The sentiment was echoed by David Gleeson, chief executive of local recruitment company AllPro. “We reached out to all our clients about the job fair and there was great interest.”

The company’s clients range from med-tech to finance, admin to public bodies. “We would have 80-100 positions available at any stage and it was very interesting to see the number of people who came from outside the area who would be interested in moving here to work, and possibly live.”

With that cohort in mind, Tullamore & District Rotary Club produced a local directory for those new to the area. It contains lists of schools, creches, local services, faith groups and community groups.

“Our aim is to make this directory available to people in the new housing estates as well,” said Albert Fitzgerald, co-ordinator of the directory project.

Dominic Doheny, spokesman for the Tullamore Chamber of Commerce, said the chamber was pleasantly surprised by the level of interest. Up to 500 job hunters were expected to attend but by the end of the day that number was closer to 750.

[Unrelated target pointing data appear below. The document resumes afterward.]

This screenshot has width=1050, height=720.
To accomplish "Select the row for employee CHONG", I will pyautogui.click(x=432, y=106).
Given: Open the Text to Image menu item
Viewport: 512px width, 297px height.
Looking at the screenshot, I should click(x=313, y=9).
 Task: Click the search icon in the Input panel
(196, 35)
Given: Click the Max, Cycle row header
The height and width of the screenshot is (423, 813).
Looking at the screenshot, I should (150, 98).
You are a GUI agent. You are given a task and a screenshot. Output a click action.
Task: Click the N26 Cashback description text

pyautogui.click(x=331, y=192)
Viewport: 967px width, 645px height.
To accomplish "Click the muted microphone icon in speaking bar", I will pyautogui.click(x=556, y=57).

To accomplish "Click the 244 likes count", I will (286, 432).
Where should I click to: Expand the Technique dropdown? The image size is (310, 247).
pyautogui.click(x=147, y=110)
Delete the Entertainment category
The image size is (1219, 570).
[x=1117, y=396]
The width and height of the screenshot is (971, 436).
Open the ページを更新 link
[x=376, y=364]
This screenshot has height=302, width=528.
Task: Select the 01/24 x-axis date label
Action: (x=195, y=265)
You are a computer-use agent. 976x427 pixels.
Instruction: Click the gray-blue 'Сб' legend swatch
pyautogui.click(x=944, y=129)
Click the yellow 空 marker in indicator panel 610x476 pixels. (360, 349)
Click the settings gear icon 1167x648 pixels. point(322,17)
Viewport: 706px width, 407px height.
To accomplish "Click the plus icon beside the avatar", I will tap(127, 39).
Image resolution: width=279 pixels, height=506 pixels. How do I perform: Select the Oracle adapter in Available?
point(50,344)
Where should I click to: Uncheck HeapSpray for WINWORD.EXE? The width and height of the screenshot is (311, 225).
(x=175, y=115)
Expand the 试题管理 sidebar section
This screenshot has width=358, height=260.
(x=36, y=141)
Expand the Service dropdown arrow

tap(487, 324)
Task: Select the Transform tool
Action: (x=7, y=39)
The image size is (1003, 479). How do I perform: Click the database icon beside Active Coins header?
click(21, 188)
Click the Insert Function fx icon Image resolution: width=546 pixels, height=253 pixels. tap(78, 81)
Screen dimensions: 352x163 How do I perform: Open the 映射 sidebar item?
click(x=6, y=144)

As well as working with local training and education bodies, the chamber contracted a translator to assist Ukrainian job seekers. Svitlana Osmachko, a lecturer in English at the university in Kharkiv, has been living in Tullamore for three months at the Central Hotel. There are 100 Ukrainians living in the hotel, she said, many of whom attended the jobs fair.

Among the participants were the HSE, Bord na Móna, Supermacs, the National Learning Network, the Wheelchair Association and a wide range of local pharma, medical, agri and construction companies.